Читать книгу The Straw Men 3-Book Thriller Collection: The Straw Men, The Lonely Dead, Blood of Angels - Michael Marshall - Страница 33
Chapter 20
ОглавлениеIt was never a place you’d go on purpose, unless chance had made it your habitual haunt. I was expecting it to have gone one of two ways: spruced up with an eating room addition and lots of perky waitresses in red-and-white, or bulldozed and under cheap housing where people shouted a lot after dark. In fact, progress seemed to have simply ignored Lazy Ed’s altogether: unlike genteel decay, which had settled into it like damp.
The interior was empty and silent. The wood of the bar and the stools looked about as scuffed up as they always had. The pool table was still in place, along with most of the dust, some of it maybe even mine. There were a few additions here and there, high-water marks of progress. The neon MILLER sign had been replaced with one for Bud Lite, and the calendar on the wall showed young ladies closer to their natural state than it had in my day.

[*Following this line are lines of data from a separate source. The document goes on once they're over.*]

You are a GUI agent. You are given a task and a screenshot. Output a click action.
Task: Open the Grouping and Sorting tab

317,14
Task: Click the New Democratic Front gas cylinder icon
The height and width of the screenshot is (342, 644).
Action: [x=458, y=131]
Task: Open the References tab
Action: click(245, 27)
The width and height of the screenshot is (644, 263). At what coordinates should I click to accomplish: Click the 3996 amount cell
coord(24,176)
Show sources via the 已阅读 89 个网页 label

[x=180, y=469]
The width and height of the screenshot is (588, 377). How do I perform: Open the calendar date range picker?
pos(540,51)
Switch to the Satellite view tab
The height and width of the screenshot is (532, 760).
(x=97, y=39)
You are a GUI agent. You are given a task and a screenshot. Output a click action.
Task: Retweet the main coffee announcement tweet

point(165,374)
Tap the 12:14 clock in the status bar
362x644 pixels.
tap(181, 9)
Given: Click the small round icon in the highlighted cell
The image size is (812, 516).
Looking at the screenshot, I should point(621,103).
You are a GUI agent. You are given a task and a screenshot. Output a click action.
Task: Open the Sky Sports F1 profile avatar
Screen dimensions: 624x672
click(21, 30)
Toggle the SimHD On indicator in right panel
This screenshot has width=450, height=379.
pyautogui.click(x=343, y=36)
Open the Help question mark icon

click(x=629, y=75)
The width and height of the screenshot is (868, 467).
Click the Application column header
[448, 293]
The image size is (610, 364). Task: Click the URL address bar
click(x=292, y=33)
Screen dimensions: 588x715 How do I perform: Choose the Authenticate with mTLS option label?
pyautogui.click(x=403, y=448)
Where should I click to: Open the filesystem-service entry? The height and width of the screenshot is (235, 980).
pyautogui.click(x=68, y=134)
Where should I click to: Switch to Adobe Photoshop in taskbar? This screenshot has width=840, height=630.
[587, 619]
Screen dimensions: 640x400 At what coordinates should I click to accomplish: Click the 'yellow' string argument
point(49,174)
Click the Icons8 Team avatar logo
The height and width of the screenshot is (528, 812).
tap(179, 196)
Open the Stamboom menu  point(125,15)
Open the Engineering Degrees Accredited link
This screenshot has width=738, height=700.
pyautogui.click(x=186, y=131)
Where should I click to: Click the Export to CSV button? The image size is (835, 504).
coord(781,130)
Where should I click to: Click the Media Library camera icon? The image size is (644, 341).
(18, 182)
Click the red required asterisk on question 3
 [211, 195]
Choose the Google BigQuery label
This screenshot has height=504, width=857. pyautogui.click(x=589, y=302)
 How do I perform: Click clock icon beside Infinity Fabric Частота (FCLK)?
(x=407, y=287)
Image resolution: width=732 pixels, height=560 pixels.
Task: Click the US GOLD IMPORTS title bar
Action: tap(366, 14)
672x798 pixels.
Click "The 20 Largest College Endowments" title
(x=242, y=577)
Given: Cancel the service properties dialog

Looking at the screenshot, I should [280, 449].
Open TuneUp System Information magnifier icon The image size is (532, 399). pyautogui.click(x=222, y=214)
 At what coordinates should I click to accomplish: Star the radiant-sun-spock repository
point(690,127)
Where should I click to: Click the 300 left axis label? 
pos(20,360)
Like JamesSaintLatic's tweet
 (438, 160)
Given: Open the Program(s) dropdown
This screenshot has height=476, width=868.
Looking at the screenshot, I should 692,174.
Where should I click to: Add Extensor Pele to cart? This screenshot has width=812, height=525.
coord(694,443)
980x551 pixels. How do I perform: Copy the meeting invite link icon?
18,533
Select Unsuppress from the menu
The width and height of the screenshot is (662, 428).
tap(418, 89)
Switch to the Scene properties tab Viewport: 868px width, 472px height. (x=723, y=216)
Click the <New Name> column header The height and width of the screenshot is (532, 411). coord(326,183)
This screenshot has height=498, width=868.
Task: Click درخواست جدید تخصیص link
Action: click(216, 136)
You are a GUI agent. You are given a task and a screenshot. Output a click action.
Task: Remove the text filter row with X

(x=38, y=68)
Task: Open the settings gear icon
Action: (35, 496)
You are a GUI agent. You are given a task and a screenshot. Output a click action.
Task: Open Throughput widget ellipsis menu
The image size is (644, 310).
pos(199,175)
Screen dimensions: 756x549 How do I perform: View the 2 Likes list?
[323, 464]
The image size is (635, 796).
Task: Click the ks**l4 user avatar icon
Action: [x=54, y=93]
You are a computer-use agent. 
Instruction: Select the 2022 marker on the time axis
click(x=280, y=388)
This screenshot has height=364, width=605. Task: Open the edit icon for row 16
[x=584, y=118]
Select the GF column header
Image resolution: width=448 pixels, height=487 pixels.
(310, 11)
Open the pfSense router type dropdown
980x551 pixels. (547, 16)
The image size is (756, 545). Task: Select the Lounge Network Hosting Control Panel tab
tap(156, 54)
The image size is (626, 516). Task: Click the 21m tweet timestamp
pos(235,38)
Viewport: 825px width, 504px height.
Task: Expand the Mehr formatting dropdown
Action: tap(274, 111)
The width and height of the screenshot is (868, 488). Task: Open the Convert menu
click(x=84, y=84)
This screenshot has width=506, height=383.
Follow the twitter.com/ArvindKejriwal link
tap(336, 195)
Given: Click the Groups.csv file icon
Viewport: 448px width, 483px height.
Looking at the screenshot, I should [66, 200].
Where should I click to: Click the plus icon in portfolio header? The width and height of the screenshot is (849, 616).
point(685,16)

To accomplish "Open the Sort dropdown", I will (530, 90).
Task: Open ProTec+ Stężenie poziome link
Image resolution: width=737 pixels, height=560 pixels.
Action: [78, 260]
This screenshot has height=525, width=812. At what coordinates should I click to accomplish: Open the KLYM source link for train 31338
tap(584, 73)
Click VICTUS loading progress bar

Natural, at least, in their state of undress, if not in the shape or constitution of their breasts. Somewhere, probably hidden very well, would be a plaque warning pregnant women against drinking – though had such a person been coming here for her kicks the warning would likely be lost on her on account of her being blind or deranged. Women have higher standards. That’s why they’re a civilizing influence on young men. You have to find somewhere nice to get them drunk.
Bobby leaned back against the pool table, gazing around. ‘Same as it ever was?’
‘Like I never went away.’
I went up to the bar, feeling nervous. I used to just call out Ed’s name. That was twenty years ago, and doing it now would be like going back to school and expecting the teachers to recognize you. The last thing anyone needs is to learn that in the grand scheme of things they were always just ‘some kid’.
A man emerged from out the back, wiping his hands on a cloth that could only be making them dirtier. He raised his chin in a greeting that was cordial but of limited enthusiasm. He was about my age, maybe a little older, fat, and already going bald. I love it when I see contemporaries losing their hair. It perks me right up.
‘Hi,’ I said. ‘Was looking for Ed.’
‘Found him,’ he replied.
‘The one I had in mind would be about thirty years older.’
‘You mean Lazy. He ain’t here.’
‘You can’t be an Ed junior.’ Ed didn’t have any kids. He wasn’t even married.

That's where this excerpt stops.